E depois do 8 de janeiro, quando se estava com a faca e o queijo na mão, aquele marasmo. O governo Lula tendendo, como sempre, a contemporizar, o José Múcio no Ministério da Defesa botando panos quentes, nossa incapacidade coletiva de manter a ofensiva, permitindo que prosperasse a narrativa de que a “festa da Selma” não passou de um agito muito louco, é verdade, mas no final das contas inofensivo, de cabeleireiras entediadas.
O Supremo começando os julgamentos pela arraia miúda, pelos mentecaptos que invadiram a Praça dos Três Poderes, e andando em ritmo de lesma na responsabilização dos mandantes. Jair Bolsonaro e seus tarcísios debochando da justiça sem nenhuma reação mais contundente. Sim, parecia que a gente ia ficar marcando passo.
3.
Por isso, é enorme a alegria ao ver que Jair já está com o bilhete comprado para a cadeia.

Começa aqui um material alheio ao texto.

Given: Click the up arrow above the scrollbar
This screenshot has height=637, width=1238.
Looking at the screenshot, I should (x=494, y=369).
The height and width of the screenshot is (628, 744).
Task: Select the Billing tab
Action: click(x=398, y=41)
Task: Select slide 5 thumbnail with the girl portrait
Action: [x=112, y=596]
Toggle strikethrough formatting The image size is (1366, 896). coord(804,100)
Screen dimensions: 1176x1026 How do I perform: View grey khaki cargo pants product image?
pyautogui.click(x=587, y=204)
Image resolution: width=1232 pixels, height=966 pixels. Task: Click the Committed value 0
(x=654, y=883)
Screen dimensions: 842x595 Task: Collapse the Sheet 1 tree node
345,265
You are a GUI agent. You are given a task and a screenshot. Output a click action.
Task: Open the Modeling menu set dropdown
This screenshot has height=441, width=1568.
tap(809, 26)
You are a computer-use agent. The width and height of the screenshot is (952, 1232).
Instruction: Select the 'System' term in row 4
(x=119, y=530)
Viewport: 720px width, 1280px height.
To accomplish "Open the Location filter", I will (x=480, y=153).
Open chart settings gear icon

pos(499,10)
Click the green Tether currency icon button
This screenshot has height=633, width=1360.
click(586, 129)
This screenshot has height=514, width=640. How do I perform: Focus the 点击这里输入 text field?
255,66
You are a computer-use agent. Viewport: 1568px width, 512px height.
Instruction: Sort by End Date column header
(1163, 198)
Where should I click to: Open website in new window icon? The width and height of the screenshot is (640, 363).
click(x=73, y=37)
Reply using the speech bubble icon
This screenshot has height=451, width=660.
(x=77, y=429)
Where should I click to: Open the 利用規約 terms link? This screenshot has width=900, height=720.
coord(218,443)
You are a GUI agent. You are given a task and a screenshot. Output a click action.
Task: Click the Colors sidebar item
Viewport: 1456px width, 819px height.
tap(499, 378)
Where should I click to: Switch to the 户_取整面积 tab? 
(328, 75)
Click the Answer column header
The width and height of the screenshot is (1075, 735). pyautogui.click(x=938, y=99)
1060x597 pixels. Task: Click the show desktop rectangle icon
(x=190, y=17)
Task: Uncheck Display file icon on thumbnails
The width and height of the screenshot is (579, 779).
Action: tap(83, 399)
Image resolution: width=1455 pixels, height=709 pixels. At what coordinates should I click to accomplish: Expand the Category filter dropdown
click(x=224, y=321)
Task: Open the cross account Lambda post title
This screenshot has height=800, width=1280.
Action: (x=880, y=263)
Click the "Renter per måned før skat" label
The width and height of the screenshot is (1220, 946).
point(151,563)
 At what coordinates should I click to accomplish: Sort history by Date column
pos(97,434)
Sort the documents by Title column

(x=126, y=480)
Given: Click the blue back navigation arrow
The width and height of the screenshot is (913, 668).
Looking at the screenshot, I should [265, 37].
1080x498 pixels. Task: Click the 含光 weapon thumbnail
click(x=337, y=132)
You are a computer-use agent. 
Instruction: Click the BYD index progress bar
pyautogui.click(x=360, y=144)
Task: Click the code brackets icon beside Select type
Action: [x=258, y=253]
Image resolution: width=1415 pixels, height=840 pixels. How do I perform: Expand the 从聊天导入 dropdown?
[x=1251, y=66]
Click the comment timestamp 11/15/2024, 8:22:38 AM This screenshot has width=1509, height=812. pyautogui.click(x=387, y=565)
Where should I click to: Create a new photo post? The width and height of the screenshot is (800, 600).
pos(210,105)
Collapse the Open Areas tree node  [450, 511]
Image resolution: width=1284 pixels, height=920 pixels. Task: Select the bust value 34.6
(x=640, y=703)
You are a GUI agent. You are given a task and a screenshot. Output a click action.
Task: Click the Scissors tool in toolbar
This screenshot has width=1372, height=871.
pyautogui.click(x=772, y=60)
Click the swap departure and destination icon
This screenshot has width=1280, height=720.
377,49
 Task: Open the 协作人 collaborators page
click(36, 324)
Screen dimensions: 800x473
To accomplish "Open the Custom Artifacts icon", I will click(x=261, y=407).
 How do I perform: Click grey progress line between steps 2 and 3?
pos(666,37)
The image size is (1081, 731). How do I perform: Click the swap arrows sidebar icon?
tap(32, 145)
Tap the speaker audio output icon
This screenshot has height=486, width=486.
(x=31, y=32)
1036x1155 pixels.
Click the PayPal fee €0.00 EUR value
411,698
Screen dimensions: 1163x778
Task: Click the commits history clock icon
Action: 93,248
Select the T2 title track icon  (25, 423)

Talvez não para a Papuda, embora a lei exigisse que sim, na qualidade de líder de organização criminosa armada, mas ao menos para uma cela na Polícia Federal. Nunca fui fã de Alexandre de Moraes, minha memória é boa demais para isso. Mas devo aplaudir sua determinação neste momento histórico, o fato de que ele pensou: esses sujeitos precisam ser punidos.
A vontade de vingança é um sentimento humano. Nenhum de nós está imune a ela, nem adianta fingir. Quem perdeu amigos e parentes ou quem quase perdeu a própria vida porque o presidente era um cúmplice do coronavírus – não é natural querer vê-lo pagado pelo que fez? Ou mesmo quem se sente com o compromisso de honrar todas aquelas brasileiras e todos aqueles brasileiros que se sacrificaram, por vezes sacrificaram a própria vida, para que não vivêssemos sob uma ditadura.
Rubens Paiva e Frei Tito, Vladimir Herzog e Manoel Fiel Filho, Dilma Rousseff e Elza Lobo, Amelinha Teles e Honestino Guimarães, Davi Capistrano e Ieda Delgado, tanta gente mais: nós devemos a cada um deles a defesa do que temos de democracia.
A vontade de justiça pode ser lida como uma manifestação “civilizada” do desejo de vingança, que fala não apenas de cada um de nós, mas de nossa vida em comum. Justiça é o que estamos começando a ter com este julgamento, apesar de tudo, de atropelos no processo, de algumas ausências no banco dos réus, mesmo da falta de vergonha na cara de Luiz Fux.
Nem sempre justiça e conveniência política caminham juntos. Às vezes, somos forçados a reduzir nossa pressão por justiça diante da força das circunstâncias. Mas, no caso, temos um casamento perfeito.
É preciso punir Jair Bolsonaro e seus cúmplices porque eles merecem, mas também porque nossa única chance de construir uma democracia menos instável depende de traçar uma linha clara, de demonstrar que atentar contra essa democracia carrega consequências, de fazer com que seus inimigos pensem duas vezes antes de tramar novas intentonas.
É a nossa única chance, repito. Pode ser que, punindo a quadrilha de Jair Bolsonaro, tudo ainda venha a dar errado. Sim, são muitos fatores nesse jogo. Mas se eles saíssem impunes, aí estaríamos dando carta branca para qualquer golpista interessado em instaurar uma ditadura, um recado claro que pode se resumir em: tentem até conseguir.
A decisão da primeira turma do Supremo é um marco em nossa história. Que os recursos da defesa sejam julgados com celeridade, com o respeito ao direito dos réus que deve caracterizar a democracia, e que as penas sejam logo colocadas em execução.